Par un jugement n° 2017304 du 31 mars 2023, le tribunal administratif de Paris a annulé la décision du garde des sceaux, ministre de la justice du 28 août 2020 en tant qu'elle refuse d'intégrer dans la rémunération mensuelle de Mme A... le montant de la part résultat de la prime de fonctions et de résultats depuis le 1er janvier 2015 et de réévaluer le montant de l'indemnité de fonctions, de sujétions et d'expertise qui lui est attribué depuis le 1er janvier 2020, a enjoint au garde des sceaux, ministre de la justice de réexaminer le montant de l'indemnité de fonctions de sujétions et d'expertise attribué à Mme A... depuis le 1er janvier 2020, a condamné l'Etat à lui verser une somme de 22 900 euros au titre de cette indemnité pour les années 2017 à 2020, augmentée des intérêts au taux légal à compter du 15 juin 2020, et a rejeté le surplus de sa demande.
Procédure devant la Cour :
Par une requête et un mémoire enregistrés les 31 mai et 15 décembre 2023, Mme A..., représentée par Me Senejean, demande à la Cour :
1°) d'annuler le jugement du tribunal administratif de Paris en tant qu'il a rejeté le surplus de sa demande ;
2°) d'annuler la décision du 28 aout 2020 par laquelle le garde des sceaux, ministre de la justice a refusé de reclasser son poste dans le groupe de fonctions 1 ;
3°) de condamner l'Etat à lui verser une somme de 7 100 euros assortie des intérêts de retard à compter de la date de réception de sa demande indemnitaire ;
4°) d'enjoindre au garde des sceaux, ministre de la justice de régulariser son dossier de paie depuis le 1er janvier 2015 en y intégrant la part résultats de la prime de fonctions et de résultats qu'elle aurait dû percevoir en 2015 et de statuer à nouveau sur sa demande tendant au classement de son poste dans le groupe de fonctions 1 à compter du 9 juin 2020, le tout sous astreinte de 1 000 euros par jour de retard ;
5°) de mettre à la charge de l'Etat une somme de 3 000 euros sur le fondement de l'article L. 761-1 du code de justice administrative.
Elle soutient que :
- le jugement attaqué est entaché de contradictions de motifs ;
- il est insuffisamment motivé ;
- le classement de son poste dans le groupe de fonctions 3 est entaché d'une erreur manifeste d'appréciation ;
- elle a subi une perte de revenus en raison de la sous-évaluation de son complément indemnitaire annuel, lui-même lié au groupe de fonctions dans lequel est classé son poste ;
- la réparation purement financière des pertes de primes qu'elle a subies au titre des années 2015 à 2019 ne permet pas de régulariser, pour l'avenir, le montant de l'indemnité de fonctions, de sujétions et d'expertise auquel elle a droit.

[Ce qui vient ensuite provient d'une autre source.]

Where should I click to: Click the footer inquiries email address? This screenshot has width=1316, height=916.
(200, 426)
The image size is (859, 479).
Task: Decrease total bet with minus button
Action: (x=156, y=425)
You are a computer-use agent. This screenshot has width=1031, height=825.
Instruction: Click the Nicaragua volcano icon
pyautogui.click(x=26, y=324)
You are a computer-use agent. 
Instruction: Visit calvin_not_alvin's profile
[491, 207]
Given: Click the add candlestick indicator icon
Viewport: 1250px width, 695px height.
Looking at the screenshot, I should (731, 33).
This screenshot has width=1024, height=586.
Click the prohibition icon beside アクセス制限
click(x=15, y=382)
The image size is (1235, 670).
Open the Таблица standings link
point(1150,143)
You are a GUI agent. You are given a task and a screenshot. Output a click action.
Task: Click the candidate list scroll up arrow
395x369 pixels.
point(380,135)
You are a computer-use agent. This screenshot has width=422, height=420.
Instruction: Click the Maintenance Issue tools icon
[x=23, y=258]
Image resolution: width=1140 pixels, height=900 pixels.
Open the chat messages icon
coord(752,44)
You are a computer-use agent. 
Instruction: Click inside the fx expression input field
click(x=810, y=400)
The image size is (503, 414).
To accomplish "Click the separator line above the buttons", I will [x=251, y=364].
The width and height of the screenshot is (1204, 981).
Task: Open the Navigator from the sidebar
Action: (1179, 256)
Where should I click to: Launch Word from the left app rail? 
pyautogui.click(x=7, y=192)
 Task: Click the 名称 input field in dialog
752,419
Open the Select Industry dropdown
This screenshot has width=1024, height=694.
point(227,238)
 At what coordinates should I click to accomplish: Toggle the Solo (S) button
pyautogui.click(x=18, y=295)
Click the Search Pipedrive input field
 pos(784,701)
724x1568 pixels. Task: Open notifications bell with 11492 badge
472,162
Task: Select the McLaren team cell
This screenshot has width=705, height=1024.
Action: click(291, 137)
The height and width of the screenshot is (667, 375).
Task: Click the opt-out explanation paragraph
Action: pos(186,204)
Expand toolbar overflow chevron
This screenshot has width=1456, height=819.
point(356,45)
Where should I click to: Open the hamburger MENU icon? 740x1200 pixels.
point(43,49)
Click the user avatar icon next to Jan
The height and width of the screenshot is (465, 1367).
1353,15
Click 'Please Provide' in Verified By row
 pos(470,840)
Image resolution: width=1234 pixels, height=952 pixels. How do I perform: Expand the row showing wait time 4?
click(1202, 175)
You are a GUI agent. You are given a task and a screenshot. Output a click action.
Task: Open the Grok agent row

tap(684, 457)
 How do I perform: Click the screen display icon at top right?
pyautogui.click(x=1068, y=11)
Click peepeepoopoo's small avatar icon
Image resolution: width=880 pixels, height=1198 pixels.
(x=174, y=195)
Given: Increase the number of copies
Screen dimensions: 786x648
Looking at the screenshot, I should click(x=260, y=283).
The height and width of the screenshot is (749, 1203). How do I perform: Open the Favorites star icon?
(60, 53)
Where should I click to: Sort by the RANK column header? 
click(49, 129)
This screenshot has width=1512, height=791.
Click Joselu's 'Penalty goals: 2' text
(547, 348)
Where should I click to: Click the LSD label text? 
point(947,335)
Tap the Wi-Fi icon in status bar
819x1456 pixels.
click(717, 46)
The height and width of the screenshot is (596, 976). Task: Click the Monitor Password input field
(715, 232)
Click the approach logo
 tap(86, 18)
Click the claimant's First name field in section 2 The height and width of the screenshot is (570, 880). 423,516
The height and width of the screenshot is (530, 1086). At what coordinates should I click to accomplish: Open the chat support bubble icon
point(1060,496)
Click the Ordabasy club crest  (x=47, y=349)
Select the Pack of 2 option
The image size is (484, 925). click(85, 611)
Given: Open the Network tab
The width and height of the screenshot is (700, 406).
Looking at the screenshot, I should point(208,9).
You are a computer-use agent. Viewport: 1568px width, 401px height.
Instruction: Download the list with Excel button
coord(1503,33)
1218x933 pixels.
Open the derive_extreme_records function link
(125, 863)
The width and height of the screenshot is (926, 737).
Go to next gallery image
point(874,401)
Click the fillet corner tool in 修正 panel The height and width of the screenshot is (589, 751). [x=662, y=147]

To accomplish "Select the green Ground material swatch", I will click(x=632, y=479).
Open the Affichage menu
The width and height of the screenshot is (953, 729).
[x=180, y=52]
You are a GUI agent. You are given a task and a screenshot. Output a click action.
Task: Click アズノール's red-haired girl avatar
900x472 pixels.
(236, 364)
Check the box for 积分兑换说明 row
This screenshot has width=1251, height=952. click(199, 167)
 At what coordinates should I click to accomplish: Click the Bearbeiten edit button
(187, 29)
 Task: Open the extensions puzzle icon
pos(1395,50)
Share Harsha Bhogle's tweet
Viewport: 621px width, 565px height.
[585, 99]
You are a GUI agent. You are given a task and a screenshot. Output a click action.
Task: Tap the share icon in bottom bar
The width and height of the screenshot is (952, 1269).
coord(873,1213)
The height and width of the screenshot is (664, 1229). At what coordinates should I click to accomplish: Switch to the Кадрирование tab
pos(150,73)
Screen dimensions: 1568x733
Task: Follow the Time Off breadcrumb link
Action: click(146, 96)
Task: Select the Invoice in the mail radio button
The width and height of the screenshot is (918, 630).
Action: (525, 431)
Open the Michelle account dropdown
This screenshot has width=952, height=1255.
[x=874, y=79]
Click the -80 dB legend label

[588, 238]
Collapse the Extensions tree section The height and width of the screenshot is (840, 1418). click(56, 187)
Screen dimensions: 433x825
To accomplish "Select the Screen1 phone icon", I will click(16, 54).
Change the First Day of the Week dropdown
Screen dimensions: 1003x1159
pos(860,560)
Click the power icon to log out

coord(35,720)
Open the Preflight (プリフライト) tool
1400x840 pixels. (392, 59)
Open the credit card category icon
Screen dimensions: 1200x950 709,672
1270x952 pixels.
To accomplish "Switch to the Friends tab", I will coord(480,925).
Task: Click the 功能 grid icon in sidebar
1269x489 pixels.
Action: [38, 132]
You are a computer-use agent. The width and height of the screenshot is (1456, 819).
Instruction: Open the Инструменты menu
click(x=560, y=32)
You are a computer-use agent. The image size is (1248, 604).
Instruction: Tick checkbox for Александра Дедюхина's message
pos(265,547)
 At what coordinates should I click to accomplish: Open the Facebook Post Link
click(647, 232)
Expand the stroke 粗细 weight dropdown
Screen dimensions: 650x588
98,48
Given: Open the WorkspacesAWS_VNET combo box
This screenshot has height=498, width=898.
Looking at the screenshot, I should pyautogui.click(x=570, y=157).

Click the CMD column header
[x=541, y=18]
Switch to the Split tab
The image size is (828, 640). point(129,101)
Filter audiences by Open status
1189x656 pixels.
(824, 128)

Par un mémoire en défense enregistré le 20 novembre 2023, le garde des sceaux, ministre de la justice conclut au non-lieu à statuer s'agissant des conclusions tendant à la régularisation du dossier de paie de Mme A... depuis le 1er janvier 2015 et au rejet du surplus des conclusions de la requête.
Il soutient que :
- il a fait droit à la demande de réexamen de l'indemnité de fonctions, de sujétions et d'expertise de Mme A... ;
- Mme A... ne peut prétendre au classement de son poste au sein du groupe de fonctions 1.
Vu les autres pièces du dossier.
Vu :
- le décret n° 2014-513 du 20 mai 2014 ;
- l'arrêté du 3 juin pris pour l'application au corps interministériel des attachés d'administration de l'Etat des dispositions du décret n° 2014-513 du 20 mai 2014 ;
- le code de justice administrative.
Les parties ont été régulièrement averties du jour de l'audience.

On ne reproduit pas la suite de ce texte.